▶ [CHECK YOUR UNDERSTANDING]
- A) Summarize the article on the nanoparticle flu vaccine in two sentences.
- B) Extend the article on the nanoparticle flu vaccine, picking up right after its final sentence.
======== TEXT PROVIDED
Nanoparticle Vaccine Protective Against Flu
A new, double-layered nanoparticle vaccine made with peptides has been found to effectively protect mice against influenza A virus, according to a study led by Georgia State University.
Influenza, a contagious respiratory illness that infects the nose, throat and lungs, is a persistent threat to public health and is among the leading causes of death in the United States. The Centers for Disease Control and Prevention reports the 2017-18 flu season was a high severity season with record-breaking levels of influenza-like illness and hospitalization rates.
Universal flu vaccines that can induce broad and effective protection against a wide range of influenza viruses are urgently needed. Scientists now must update seasonal flu vaccines every year by predicting which strains will be the most common during the upcoming flu season. If seasonal flu vaccines are mismatched against circulating influenza strains, they provide low effectiveness and limited protection, which could lead to influenza epidemics and pandemics. Nanotechnology provides a promising approach for developing new influenza vaccines, and the double-layered nanoparticle vaccine created in this study shows strong potential for combatting influenza viruses.
To construct the nanoparticles (nanoscale-sized particles) for this vaccine, the researchers used peptides, compounds consisting of two or more amino acids linked in a chain, because they are much smaller than proteins. The nanoparticles mimic the biological cues of viruses and initiate danger signals that activate immune responses.
Each double-layered nanoparticle has a core made of peptides from nucleoprotein (NP), an internal influenza protein that has been found to produce cross-protection against influenza virus by inducing T-cell immune responses. The nanoparticle also has an outside coating made of four peptides from the ectodomain of the influenza A M2 protein (M2e), an evolutionarily conserved region in most human seasonal influenza A viruses and a promising target for universal flu vaccines. The M2e sequences came from human, swine and avian influenza strains.
The peptide-only, double-layered nanoparticles, which were delivered by skin vaccination with a dissolvable microneedle patch, induced robust, long-lasting protective immunity and guarded mice against exposure to influenza A virus. The findings are published in the journal Proceedings of the National Academy of Sciences.
Dr. Lei Deng, a postdoctoral researcher in the Institute for Biomedical Sciences at Georgia State, is first author of the study. The study is a collaboration among Georgia State, the Georgia Institute of Technology, Emory University and Henan Normal University in Henan, China.
================
======== SUPPLIED ENTRIES
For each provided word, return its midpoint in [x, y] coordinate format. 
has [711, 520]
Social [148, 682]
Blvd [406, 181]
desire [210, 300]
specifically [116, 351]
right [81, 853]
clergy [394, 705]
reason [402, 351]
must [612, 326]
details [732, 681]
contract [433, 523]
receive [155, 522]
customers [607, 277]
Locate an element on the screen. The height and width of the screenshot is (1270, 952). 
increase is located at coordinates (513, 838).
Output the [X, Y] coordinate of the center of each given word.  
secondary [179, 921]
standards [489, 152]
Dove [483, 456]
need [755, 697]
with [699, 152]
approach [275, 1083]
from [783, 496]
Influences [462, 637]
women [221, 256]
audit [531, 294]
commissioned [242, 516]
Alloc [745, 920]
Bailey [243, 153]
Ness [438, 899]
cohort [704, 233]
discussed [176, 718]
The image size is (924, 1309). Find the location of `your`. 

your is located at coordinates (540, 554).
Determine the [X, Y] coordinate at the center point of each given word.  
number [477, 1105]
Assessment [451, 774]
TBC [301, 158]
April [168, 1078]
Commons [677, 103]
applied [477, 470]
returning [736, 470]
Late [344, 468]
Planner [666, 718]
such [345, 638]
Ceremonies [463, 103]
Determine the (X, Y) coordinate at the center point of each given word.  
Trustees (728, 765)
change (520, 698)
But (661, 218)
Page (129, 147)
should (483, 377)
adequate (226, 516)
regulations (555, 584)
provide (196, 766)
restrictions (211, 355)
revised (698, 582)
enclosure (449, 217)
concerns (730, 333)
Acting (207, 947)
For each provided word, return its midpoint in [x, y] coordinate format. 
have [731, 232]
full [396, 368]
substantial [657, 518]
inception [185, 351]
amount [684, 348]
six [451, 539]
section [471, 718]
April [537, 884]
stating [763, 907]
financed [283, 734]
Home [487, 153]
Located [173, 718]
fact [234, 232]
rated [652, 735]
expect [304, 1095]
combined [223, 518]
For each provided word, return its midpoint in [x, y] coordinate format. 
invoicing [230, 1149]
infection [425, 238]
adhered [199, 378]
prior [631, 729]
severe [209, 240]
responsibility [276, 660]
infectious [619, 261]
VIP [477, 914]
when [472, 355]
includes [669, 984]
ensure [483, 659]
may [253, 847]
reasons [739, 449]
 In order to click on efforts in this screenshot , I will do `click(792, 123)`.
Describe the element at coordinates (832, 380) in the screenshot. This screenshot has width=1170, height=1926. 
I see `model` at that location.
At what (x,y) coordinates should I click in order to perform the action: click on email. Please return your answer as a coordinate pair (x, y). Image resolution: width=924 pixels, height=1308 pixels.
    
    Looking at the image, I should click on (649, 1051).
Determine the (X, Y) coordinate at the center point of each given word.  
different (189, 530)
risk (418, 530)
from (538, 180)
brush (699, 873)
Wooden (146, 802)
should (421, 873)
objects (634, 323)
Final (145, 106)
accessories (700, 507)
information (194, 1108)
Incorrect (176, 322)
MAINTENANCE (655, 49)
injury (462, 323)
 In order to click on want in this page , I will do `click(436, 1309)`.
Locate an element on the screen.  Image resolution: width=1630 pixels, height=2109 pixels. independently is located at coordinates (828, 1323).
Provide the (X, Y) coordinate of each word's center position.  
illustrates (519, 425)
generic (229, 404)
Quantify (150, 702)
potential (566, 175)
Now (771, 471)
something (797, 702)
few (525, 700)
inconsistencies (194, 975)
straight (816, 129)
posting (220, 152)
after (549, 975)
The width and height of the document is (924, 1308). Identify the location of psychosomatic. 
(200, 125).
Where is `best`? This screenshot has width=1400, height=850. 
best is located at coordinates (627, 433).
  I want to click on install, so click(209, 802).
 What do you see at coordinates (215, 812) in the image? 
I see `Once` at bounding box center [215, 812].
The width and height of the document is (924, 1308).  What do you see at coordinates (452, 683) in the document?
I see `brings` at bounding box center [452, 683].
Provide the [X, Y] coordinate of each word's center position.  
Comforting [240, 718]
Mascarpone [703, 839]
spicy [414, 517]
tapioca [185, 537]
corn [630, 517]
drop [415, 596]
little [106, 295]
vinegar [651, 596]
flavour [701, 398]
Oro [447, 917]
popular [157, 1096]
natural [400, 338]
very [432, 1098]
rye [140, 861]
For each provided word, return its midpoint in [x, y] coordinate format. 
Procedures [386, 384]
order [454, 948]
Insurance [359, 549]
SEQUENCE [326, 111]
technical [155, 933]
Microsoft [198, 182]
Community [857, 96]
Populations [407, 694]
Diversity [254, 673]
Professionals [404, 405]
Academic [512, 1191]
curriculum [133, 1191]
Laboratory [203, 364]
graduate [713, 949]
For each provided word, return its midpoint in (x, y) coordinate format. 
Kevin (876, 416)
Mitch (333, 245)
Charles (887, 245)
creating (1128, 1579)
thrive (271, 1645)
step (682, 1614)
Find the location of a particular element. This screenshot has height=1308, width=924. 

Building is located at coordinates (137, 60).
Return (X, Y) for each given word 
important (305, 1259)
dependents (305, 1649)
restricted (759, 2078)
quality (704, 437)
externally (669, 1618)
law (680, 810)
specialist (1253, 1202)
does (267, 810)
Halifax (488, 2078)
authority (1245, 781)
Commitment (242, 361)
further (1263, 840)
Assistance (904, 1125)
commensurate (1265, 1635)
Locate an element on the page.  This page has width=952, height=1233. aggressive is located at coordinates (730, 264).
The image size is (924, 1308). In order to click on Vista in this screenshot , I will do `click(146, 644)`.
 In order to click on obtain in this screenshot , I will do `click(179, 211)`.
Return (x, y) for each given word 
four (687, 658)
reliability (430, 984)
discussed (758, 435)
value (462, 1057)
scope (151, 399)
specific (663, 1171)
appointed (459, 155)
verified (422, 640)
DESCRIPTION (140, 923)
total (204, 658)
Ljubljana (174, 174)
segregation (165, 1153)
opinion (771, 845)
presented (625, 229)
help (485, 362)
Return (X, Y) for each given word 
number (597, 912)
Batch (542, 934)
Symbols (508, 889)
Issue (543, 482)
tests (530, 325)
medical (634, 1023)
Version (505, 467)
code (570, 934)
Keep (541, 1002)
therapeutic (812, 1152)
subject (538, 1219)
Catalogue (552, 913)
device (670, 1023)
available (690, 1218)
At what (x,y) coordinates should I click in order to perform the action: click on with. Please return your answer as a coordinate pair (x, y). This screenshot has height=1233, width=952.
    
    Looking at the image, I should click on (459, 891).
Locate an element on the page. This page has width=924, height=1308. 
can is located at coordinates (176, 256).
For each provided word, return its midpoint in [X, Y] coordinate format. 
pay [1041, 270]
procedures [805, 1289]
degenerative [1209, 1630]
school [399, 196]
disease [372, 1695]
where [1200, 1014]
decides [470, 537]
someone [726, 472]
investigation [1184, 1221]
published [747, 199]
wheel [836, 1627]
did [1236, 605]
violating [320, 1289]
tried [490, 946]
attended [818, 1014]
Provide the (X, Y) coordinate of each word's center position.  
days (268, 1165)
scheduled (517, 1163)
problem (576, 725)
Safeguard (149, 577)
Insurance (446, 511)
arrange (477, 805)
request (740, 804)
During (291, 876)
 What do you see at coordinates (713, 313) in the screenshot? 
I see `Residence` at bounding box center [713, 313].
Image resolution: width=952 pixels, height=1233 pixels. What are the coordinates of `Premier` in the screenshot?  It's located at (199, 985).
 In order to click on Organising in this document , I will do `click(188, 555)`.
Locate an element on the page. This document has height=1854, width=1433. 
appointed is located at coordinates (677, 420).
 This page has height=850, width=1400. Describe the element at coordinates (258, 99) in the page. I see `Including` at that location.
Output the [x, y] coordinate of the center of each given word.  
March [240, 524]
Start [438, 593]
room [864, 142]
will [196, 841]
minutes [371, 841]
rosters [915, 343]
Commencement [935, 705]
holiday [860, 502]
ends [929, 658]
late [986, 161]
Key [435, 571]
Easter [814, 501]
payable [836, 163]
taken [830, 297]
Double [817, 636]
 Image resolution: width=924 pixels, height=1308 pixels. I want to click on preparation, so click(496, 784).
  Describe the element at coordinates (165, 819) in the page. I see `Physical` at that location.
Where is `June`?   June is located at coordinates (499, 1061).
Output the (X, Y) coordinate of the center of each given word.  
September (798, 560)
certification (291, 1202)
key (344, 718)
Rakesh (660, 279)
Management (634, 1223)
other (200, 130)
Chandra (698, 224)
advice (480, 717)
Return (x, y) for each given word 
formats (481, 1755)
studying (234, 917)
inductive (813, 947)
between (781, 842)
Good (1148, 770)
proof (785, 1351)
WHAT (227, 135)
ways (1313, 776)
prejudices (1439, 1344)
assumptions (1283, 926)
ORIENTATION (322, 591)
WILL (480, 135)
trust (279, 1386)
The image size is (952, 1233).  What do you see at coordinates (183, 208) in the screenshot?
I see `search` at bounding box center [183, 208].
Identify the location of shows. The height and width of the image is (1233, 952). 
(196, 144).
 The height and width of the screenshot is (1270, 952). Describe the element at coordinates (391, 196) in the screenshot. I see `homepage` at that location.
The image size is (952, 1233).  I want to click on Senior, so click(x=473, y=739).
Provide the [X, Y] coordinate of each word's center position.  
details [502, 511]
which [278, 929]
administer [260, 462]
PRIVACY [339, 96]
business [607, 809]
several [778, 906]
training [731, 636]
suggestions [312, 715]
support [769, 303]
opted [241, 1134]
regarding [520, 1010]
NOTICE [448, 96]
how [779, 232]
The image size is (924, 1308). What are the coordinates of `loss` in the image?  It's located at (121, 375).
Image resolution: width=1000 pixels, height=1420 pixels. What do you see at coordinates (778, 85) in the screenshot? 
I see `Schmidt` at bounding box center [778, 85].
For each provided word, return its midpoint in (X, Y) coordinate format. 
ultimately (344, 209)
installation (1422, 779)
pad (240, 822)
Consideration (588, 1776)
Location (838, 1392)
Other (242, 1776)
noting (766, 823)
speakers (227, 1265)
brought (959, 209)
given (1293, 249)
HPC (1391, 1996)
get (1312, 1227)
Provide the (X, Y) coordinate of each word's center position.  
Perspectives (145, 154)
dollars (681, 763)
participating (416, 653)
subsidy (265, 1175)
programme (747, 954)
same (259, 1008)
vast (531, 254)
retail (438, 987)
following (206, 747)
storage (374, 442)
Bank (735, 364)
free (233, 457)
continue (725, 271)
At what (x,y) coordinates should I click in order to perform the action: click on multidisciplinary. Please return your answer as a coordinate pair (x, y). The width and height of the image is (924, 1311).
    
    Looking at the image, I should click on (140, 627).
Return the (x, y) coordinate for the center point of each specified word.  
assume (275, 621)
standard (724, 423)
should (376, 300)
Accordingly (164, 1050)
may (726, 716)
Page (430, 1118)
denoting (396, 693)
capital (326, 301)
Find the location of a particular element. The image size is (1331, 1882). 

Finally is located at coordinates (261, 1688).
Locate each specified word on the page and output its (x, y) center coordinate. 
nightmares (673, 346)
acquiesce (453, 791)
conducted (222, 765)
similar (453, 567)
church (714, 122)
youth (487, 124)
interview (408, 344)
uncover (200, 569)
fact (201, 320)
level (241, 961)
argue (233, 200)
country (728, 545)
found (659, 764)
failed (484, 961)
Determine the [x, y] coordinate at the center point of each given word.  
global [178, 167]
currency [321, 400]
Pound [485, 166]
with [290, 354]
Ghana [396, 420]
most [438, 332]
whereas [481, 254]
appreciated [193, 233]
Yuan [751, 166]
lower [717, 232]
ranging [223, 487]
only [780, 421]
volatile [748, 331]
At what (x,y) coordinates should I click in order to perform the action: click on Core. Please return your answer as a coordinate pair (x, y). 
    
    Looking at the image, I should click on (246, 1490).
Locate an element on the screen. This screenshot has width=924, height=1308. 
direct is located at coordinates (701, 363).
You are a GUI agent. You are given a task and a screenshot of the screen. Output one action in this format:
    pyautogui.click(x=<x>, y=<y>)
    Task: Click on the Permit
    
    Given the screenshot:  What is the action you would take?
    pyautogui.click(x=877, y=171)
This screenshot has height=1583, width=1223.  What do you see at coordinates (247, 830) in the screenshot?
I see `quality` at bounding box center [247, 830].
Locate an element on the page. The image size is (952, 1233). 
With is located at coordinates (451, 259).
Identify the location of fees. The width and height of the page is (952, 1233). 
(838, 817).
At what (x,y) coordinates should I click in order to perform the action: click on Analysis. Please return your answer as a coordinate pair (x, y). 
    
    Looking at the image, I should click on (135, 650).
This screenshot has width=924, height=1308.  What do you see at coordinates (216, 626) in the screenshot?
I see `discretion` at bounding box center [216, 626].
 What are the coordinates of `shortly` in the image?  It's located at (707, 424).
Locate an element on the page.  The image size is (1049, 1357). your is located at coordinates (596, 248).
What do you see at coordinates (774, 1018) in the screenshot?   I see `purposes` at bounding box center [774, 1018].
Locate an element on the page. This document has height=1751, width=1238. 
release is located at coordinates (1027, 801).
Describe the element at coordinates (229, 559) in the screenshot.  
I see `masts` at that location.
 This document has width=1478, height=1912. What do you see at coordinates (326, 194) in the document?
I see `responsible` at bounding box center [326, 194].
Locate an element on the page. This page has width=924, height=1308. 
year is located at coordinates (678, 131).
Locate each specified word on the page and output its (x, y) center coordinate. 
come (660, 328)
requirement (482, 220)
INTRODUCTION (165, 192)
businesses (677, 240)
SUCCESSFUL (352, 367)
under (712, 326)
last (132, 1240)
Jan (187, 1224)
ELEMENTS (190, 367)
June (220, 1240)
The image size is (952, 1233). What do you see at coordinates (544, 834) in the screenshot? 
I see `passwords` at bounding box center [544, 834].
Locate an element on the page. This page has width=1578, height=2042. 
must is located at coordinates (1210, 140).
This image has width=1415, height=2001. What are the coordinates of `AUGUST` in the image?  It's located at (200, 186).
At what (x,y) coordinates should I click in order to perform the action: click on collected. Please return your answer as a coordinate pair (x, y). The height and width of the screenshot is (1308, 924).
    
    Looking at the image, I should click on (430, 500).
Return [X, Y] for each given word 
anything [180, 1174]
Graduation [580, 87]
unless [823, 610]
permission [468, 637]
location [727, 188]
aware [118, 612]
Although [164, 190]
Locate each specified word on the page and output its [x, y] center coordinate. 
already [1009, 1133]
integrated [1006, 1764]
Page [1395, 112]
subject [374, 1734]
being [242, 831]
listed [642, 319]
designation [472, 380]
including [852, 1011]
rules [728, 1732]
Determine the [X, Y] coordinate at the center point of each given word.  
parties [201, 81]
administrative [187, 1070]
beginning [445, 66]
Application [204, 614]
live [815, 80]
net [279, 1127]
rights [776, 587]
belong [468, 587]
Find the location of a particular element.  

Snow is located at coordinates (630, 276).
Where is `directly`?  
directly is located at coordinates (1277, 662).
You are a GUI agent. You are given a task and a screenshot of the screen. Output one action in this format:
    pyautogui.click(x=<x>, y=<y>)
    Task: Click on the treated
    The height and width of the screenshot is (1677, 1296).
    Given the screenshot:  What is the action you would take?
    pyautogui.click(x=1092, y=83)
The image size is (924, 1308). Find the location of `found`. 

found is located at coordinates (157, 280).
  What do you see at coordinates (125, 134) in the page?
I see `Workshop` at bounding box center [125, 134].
================
▶ [OUTPUTS IN ORDER]
- A) A double-layered nanoparticle vaccine made with peptides protected mice against influenza A virus in a study led by Georgia State University. Each nanoparticle has a core of nucleoprotein peptides and a coating of four M2e peptides, and when it was delivered by skin vaccination with a dissolvable microneedle patch, it induced robust, long-lasting protective immunity.

- B)
“The adaptive immune system includes B lymphocytes mediating antibody responses and T lymphocytes mediating cellular responses,” said Dr. Bao-Zhong Wang, leader and senior author of the study and associate professor in the Institute for Biomedical Sciences at Georgia State. “Our novel nanoparticles trigger immune responses of both immune branches. We have seen the synergistic role of the two branches in providing broad cross-protection against a wide range of diverse influenza virus challenges after vaccination with these layered peptide nanoparticles. The immune protection has also been improved by using a new syringe-free, painless, thermostable and self-applicable microneedle patch. No doubt, these findings will open a new vision for the development of an affordable universal influenza vaccine.”
The researchers administered the double-layered nanoparticle vaccine to mice using a microneedle patch, which offers advantages over traditional, intramuscular injection, and then exposed them to influenza A virus to see if the vaccine induced protection against the virus.
They found that mice that received the nanoparticle vaccines completely survived various influenza A virus exposures while all mice that received a placebo died within one week.
The researchers based their vaccine design on findings from previous studies. Other researchers have found that NP can induce T-cell immune responses. Also, this team, along with other scientists, have found that M2e enhances immune responses.
In future studies, the researchers plan to build upon this double-layered nanoparticle vaccine by adding the inside portion of the influenza virus’s surface protein, which is known as the stalk, to the nanoparticle vaccine coating. Seasonal flu vaccines provide protective immunity against influenza viruses by targeting the exterior head of this surface protein, hemagglutinin. The exterior head is highly variable and different for each virus. The stalk, on the other hand, is more conserved and offers the opportunity for universal protection. This group’s previous studies have shown the stalk is effective in protecting against the flu.
The researchers hope to administer the vaccine using a microneedle patch. Their goal is to make a strong universal vaccine with a better delivery approach.
This vaccine approach could also be used to develop vaccines for other pathogens and cancers. The layered, peptide nanoparticles were found to be potent and stable, which indicates potential applications for other peptide-based vaccines and peptide drug delivery.
This article has been republished from materials provided by Georgia State University. Note: material may have been edited for length and content. For further information, please contact the cited source.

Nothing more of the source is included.